A site with improved design will have considered data and current best practices. As a result, the product of site redesign is a site that delivers a superior page experience.
Why do companies redesign their websites?
In many ways, your corporate website is like a pair of shoes. You need them. They can be worthwhile investments — at least, until you outgrow them.
As your business evolves and scales, changes occur. Your brand persona changes, and, so does your customer base. When shifts in your clientele and business goals occur, your website needs to follow suit.
It is for this reason that you may need to redesign website design in key areas. Web design services like the ones we offer allow your website to evolve with the times and your changing goals.
Why Is a Site Redesign Important?
It is crucial to give your website a make-over for several reasons. The first reason is to improve the user experience.
As the needs and desires of your clients change, their navigation habits and their tastes can follow suit. Hence, changing your site’s features to appeal to your clients’ needs and tastes will contribute to more traffic and conversions.
Another reason is to create an image of authority. Site visitors are usually quick to judge based on appearances. It is no coincidence that credibility and better site design are co-terminus with each other.
Alright, so now that we've got that out of the way, do you still feel like you're at the point where a website redesign is the next right step for your business? If so, read on.
The 7 Essential Elements of an Effective Web Design
Performance is at the heart of every website.

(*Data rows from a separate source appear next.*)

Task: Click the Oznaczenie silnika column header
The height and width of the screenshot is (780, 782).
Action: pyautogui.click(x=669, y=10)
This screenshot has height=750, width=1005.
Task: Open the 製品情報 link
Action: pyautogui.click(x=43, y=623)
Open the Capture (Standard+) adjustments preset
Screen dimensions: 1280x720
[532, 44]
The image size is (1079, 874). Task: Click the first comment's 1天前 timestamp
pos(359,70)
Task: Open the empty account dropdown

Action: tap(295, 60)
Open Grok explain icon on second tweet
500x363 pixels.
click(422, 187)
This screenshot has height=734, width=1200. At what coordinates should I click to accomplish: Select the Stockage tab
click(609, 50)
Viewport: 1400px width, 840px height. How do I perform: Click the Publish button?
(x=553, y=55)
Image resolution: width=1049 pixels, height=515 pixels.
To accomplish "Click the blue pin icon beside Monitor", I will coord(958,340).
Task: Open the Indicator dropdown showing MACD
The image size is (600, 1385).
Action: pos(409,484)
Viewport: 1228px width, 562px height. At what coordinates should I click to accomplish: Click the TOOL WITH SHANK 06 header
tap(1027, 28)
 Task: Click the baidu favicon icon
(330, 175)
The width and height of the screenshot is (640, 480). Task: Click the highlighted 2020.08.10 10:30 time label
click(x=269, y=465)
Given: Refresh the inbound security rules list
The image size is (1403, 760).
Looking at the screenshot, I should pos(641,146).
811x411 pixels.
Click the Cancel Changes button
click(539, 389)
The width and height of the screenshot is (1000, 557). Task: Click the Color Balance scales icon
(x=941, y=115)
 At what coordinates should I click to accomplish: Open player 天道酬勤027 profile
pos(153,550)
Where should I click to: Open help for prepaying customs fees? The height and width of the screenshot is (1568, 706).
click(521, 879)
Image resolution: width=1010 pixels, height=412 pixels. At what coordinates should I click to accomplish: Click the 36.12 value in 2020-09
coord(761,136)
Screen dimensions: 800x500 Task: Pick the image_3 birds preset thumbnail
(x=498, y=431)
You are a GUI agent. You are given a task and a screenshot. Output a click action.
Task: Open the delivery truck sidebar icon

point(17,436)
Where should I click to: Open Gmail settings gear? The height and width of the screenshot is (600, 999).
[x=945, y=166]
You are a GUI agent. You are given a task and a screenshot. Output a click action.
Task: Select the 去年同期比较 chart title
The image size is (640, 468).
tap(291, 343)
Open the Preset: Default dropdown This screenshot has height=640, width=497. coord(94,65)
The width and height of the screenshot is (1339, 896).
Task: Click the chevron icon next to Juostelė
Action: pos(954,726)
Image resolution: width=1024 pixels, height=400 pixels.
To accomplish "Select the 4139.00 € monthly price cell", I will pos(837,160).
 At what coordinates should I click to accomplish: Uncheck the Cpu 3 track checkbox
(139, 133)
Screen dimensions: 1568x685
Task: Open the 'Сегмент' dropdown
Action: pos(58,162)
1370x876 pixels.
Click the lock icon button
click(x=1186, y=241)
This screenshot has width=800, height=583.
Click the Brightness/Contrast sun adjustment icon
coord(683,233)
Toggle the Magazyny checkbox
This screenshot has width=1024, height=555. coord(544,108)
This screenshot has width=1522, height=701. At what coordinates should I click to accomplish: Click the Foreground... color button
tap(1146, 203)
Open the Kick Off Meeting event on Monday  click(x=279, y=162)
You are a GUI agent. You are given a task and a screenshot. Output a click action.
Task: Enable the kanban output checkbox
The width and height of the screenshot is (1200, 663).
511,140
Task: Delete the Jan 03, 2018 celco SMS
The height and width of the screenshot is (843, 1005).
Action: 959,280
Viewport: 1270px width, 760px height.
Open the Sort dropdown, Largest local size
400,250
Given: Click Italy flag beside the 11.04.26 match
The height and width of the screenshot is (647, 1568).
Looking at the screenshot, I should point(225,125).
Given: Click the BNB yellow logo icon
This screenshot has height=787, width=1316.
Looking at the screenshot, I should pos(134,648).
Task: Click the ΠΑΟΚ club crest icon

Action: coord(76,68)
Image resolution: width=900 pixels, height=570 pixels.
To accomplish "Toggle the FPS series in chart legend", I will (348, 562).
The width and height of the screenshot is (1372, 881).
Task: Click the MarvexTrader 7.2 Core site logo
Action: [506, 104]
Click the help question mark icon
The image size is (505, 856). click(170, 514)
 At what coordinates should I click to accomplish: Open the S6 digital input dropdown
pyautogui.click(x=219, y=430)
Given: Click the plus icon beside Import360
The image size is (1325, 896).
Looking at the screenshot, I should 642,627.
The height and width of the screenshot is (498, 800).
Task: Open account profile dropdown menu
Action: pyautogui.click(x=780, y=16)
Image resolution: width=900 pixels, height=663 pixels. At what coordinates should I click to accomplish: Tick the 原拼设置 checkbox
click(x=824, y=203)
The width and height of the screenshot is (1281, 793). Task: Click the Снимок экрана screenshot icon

Every effective website design contains these 6 elements. Knowing what they are is a great way to set yourself up for success before you head into your website redesign and help you develop a more effective project plan.
Let's dive in.
What do you do? Who is your business for? What products and services do you offer? What's the benefit/result you get people? Your messaging should answer those questions at a glance for your target audience.
Your target customer should be able to land on your home page and immediately know what you do and whether they are or aren't the perfect fit for your brand.
Remember: your new site is supposed to convert website visitors into customers. Your messaging can make or break that goal.
...this means you should invest in a digital marketer or copywriter to help you nail your messaging. This is one of the most important changes you'll make during your website redesign. Don't skip it.
Messaging should be benefit-driven
Need help with your messaging? This guide's website redesign project plan has an exercise that'll tell you how clear your messaging really is...and how to fix it.
A website with a good site structure is easy to navigate.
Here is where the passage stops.